Jamison: Büyük olasılıkla hayatım boyunca oynadığım en uzun maçtı.
Hollins: Birçok kişi LeBron’u yuhalıyordu. Kavga çıkacak mıydı? Neler yaşanacaktı? Garip bir ortam vardı. LeBron da çok rahat hareket edemiyordu ve garip hareketleri oldu. Benche gelip oradaki oyuncularla konuşmaya çalıştı. Ne yapıyor diye düşündük. Sonraki beş dakika üzerimizden smaç yapacağı için mutlu olmayacaktık. Bütün bu nefretten ötürü o da mutlu değildi sanırım.
Jamison: O maçtan sonra 15-20 maç kendimize gelemedik. Maçtan sonra her şey kötüye gitti. O maçtan sonra bir girdaba kapıldık ve içinden bir türlü kurtulamadık.
Gibson: O gece adeta mahvolduk, o gece “Bu sezon eskisi gibi olmayacak” diye düşünmeye başlamıştık. Takım olarak güvenimizi kaybetmiştik.
LeBron, Cleveland’a döndüğü maçı 38 sayı – 8 asist – 5 ribauntla bitirdi ve Cvaliers Miami Heat’e 118-90 kaybetti. Cleveland sonraki 26 maçını kaybederek en uzun mağlubiyet serisi rekorunu kırdı ve 37 maçının 36’sını kaybetti.
Jent: O mağlubiyet serisi gerçekten çok kötüydü. Oyuncular için, koçlardan çok daha zor bir durumdu. Kimse evinden bile çıkmak istemiyordu.
Hollins: O mağlubiyet serisi NBA’deki en kötü deneyimimdi. Beni çok ağır etkiledi. Bir daha öyle bir şey yaşamak istemiyordum.
Wilcox: Bizim için çok zor bir durumdu. Anderson Varejao’yu takas etmek istiyorduk, kadroda kalan en değerli parça oydu. Chris buna karşı çıkmıştı ve Varejao’yu kadroda tutmamız gerektiğini, onun etrafında bir kültür kurabileceğimizi düşünüyordu. Ancak bir noktadan sonra başka bir yol olmalı diye düşünmeye başlamıştık. Chris’in bir planı olmalıydı.

| Sağlanan Kayıtlar |

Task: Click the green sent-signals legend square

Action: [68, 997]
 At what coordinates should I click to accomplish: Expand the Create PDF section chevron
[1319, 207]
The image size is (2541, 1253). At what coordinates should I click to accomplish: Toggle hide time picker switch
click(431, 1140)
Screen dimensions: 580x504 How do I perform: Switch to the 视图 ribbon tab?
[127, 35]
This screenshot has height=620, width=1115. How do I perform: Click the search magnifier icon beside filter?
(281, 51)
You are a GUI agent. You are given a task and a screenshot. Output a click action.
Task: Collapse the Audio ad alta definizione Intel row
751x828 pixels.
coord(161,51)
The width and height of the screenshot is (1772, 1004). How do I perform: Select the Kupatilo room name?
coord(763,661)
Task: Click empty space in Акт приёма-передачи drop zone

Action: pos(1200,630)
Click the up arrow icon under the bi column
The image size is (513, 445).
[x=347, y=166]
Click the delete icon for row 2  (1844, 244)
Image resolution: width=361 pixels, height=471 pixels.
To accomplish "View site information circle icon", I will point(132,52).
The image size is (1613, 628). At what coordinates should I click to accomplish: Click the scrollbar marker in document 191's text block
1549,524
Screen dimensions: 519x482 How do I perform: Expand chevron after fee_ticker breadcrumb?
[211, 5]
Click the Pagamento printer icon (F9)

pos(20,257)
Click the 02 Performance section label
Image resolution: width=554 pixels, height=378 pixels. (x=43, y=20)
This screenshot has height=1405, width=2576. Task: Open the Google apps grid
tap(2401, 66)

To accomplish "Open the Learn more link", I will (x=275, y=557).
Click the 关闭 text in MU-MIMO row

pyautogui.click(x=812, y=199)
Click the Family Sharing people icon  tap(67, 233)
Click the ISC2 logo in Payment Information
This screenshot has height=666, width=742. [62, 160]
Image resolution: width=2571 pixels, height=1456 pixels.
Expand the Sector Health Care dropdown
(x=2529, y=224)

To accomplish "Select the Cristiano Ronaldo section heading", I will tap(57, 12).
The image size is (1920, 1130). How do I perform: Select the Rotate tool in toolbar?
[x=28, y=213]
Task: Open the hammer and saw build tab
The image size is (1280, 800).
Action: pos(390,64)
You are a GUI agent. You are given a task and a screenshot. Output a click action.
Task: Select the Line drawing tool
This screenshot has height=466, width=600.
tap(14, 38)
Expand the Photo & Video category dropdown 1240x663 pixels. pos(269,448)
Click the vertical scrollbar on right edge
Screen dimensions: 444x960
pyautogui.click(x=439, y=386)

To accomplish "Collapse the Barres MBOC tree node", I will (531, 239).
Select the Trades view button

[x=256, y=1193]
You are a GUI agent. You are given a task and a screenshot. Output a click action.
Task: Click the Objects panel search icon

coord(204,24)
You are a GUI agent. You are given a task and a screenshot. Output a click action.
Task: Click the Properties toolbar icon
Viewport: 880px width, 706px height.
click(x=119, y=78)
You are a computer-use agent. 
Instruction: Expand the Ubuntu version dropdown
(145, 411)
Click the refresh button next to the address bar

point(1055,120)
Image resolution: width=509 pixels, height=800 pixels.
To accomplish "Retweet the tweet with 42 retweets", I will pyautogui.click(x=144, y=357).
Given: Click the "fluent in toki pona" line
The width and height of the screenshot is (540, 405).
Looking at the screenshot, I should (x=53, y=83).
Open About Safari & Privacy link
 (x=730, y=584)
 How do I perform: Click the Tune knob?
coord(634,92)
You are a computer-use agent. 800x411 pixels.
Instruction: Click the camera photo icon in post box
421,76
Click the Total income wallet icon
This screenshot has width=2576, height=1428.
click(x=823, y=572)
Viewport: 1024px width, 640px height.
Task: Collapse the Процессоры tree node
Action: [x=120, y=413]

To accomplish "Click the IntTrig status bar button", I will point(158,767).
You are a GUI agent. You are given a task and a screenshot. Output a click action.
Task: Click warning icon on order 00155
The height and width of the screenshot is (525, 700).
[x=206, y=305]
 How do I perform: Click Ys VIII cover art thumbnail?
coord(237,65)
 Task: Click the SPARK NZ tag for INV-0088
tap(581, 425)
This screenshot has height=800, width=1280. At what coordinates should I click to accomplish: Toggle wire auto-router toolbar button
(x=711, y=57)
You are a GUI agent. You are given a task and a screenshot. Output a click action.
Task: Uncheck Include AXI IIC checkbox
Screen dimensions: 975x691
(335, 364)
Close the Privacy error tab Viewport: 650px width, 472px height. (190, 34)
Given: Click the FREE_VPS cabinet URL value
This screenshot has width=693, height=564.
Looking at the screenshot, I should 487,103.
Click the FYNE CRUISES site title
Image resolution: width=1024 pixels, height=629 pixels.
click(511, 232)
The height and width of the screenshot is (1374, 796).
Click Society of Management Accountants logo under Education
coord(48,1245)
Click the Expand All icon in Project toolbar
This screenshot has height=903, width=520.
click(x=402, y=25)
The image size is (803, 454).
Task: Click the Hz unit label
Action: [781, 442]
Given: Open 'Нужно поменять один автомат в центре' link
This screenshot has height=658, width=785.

| Verilen Görev A |
Metne göre LeBron, Cleveland'a döndüğü maçı kaç sayıyla tamamladı?
| Verilen Görev B |
Metinde "Hollins: Birçok kişi" ile başlayıp "bir türlü kurtulamadık." ile biten bölümü hiç değiştirmeden çıkarın.
Kayıtların metinle hiçbir ilgisi yoktur.

| Yanıt A |
38 sayıyla.

| Yanıt B |
Hollins: Birçok kişi LeBron’u yuhalıyordu. Kavga çıkacak mıydı? Neler yaşanacaktı? Garip bir ortam vardı. LeBron da çok rahat hareket edemiyordu ve garip hareketleri oldu. Benche gelip oradaki oyuncularla konuşmaya çalıştı. Ne yapıyor diye düşündük. Sonraki beş dakika üzerimizden smaç yapacağı için mutlu olmayacaktık. Bütün bu nefretten ötürü o da mutlu değildi sanırım.
Jamison: O maçtan sonra 15-20 maç kendimize gelemedik. Maçtan sonra her şey kötüye gitti. O maçtan sonra bir girdaba kapıldık ve içinden bir türlü kurtulamadık.